Disabilità, sessualità, diritti

«Parleremo di sessualità, ma parleremo anche del percorso di consapevolezza ed empowerment che tutte le persone con disabilità, etero o omosessuali che siano, devono affrontare per poter vivere liberamente la propria sessualità». Viene presentato così “Lotti…amo”, primo incontro pubblico promosso per il 2 dicembre a Bologna dal Gruppo Jump – Oltre tutte le barriere, nato ad opera di alcuni giovani LGBT con disabilità, ove LGBT sta per Lesbiche, Gay, Bisessuali e Transessuali

Uomo in carrozzina a mano di un uomo senza disabilità (fotografati di spalle)Si chiamerà Lotti…amo! Disabilità, sessualità, diritti il primo incontro pubblico promosso dal Gruppo Jump – Oltre tutte le barriere, nato all’interno del circolo Arcigay Cassero di Bologna, ad opera di alcuni giovani LGBT con disabilità (ove LGBT sta per Lesbiche, Gay, Bisessuali e Transessuali), come avevamo ampiamente riferito a suo tempo.
Inserita all’interno del ciclo Liberamente 2.0, la serata, aperta a tutti gli interessati, è in programma esattamente per mercoledì 2 dicembre nel capoluogo emiliano (Sede del Cassero LGBT Center, Via Don Minzoni, 18, ore 20).

«Parleremo di sessualità – spiega Pierluigi, uno dei fondatori del Gruppo Jump – riportando alcuni risultati della ricerca Abili di cuore, che ha coinvolto persone gay e lesbiche con disabilità, ma parleremo anche del percorso di consapevolezza ed empowerment che tutte le persone con disabilità, etero o omosessuali che siano, devono affrontare per poter vivere liberamente la propria sessualità, un percorso che è fatto anche di lotte per i diritti fondamentali, come quelle portate avanti dal Movimento per la Vita Indipendente, nato a Berkeley in California negli Anni Sessanta e oggi diffuso in tutto il mondo».
«In questo – prosegue Pierluigi – i movimenti delle persone LGBT e di quelle con disabilità hanno qualcosa in comune. Pur se per ragioni diverse, infatti, entrambi lottano affinché la loro sessualità sia riconosciuta e i loro diritti umani siano rispettati. In altre parole, cercano una piena inclusione nella società».

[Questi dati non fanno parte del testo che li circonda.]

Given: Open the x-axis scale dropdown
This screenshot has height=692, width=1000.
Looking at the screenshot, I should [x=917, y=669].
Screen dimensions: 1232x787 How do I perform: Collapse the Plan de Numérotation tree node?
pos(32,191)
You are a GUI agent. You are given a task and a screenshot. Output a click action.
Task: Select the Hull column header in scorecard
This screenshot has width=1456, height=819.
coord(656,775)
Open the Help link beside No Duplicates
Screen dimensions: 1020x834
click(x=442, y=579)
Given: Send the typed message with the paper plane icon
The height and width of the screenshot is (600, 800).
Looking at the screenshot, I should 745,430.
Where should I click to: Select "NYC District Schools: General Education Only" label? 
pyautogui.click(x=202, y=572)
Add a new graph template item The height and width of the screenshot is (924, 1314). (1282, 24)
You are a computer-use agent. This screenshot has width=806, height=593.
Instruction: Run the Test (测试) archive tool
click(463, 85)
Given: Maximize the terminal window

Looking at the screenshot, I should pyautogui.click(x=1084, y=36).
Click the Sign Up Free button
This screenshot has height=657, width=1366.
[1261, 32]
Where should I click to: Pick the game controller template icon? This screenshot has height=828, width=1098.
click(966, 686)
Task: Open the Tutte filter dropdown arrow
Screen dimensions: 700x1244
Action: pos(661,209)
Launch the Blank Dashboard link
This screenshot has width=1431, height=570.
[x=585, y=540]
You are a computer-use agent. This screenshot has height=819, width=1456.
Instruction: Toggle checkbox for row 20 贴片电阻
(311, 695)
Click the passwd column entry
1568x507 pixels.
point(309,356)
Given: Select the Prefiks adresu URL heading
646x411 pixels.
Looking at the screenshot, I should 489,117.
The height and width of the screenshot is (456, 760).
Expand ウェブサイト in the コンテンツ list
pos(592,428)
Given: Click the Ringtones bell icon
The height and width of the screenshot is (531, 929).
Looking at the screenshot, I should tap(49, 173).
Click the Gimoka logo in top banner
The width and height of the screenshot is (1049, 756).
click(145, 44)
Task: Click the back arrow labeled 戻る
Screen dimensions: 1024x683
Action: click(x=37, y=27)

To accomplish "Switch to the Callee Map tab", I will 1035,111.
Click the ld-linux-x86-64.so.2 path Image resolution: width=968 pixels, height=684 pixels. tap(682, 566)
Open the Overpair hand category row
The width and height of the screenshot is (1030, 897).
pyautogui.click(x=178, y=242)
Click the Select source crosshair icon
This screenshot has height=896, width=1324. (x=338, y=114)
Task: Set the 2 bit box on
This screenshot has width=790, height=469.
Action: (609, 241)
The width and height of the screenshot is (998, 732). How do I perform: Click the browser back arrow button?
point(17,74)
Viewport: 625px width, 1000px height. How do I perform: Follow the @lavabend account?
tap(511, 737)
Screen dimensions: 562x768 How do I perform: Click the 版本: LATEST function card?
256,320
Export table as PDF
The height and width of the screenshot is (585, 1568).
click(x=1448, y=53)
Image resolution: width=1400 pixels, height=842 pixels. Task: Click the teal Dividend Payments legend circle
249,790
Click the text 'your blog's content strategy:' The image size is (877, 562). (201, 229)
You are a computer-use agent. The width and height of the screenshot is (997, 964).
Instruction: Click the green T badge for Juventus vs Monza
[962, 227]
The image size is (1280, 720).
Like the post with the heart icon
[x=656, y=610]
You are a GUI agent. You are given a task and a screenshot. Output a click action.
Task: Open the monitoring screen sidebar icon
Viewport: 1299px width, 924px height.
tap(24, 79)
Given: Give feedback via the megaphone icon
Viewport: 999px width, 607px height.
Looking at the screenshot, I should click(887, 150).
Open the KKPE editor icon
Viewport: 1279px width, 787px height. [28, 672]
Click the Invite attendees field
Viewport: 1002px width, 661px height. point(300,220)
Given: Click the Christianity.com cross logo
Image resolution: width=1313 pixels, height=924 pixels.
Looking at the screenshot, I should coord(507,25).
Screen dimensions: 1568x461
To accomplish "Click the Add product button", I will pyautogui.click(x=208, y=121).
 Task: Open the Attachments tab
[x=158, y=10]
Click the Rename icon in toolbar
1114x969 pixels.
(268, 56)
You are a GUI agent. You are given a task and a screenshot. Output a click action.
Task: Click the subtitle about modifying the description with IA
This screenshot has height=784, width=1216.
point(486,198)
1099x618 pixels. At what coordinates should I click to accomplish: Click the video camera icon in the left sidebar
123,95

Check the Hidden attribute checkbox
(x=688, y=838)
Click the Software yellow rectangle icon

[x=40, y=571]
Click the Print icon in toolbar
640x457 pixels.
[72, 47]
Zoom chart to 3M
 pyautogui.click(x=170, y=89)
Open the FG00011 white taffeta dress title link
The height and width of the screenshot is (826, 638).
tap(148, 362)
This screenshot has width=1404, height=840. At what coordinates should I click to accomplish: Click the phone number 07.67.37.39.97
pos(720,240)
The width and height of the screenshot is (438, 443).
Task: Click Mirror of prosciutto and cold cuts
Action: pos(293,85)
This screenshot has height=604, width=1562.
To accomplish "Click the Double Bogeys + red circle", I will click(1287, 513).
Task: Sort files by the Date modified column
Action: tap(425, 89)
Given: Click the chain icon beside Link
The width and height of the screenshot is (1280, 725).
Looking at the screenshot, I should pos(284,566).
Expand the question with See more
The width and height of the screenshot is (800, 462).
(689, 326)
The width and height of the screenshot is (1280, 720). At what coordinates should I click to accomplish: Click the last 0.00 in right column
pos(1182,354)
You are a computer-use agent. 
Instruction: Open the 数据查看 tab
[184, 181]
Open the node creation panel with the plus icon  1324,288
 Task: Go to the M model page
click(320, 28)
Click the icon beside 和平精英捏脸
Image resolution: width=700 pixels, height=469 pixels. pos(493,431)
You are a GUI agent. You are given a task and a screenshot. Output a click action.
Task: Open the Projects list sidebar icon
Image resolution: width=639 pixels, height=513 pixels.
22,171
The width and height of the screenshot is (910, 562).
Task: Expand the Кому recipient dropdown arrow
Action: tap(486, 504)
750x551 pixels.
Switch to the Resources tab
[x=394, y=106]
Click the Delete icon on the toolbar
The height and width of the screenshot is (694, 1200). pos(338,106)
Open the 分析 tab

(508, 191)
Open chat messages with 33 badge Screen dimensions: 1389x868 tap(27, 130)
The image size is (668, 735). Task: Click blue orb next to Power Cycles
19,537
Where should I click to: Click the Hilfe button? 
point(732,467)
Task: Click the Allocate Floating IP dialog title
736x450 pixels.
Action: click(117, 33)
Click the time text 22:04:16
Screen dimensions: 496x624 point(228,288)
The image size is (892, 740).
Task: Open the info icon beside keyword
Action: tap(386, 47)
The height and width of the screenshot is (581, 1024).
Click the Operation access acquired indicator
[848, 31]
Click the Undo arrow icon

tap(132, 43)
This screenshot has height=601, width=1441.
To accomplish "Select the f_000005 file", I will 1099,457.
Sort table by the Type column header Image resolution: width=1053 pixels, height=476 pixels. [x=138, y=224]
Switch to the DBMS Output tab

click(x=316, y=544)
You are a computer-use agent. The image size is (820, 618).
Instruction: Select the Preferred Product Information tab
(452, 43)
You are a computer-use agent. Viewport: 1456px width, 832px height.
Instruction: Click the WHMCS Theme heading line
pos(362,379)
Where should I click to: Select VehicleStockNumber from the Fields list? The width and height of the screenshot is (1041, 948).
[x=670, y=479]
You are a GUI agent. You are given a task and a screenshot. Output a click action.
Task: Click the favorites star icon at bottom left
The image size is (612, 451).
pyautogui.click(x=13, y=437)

L’inclusione, tra l’altro, sarà anche il tema, quest’anno, della Giornata Internazionale delle Persone con Disabilità del 3 dicembre, nel cui ricco calendario di eventi il Gruppo Jump ha voluto inserirsi, pur ricordando che «la nostra attività dura tutto l’anno e ci troviamo, ad esempio, al Circolo Arcigay Cassero ogni due settimane, per confrontarci sui temi che ci stanno a cuore, progettare le prossime attività e, perché no, passare un buona serata insieme». (S.B.)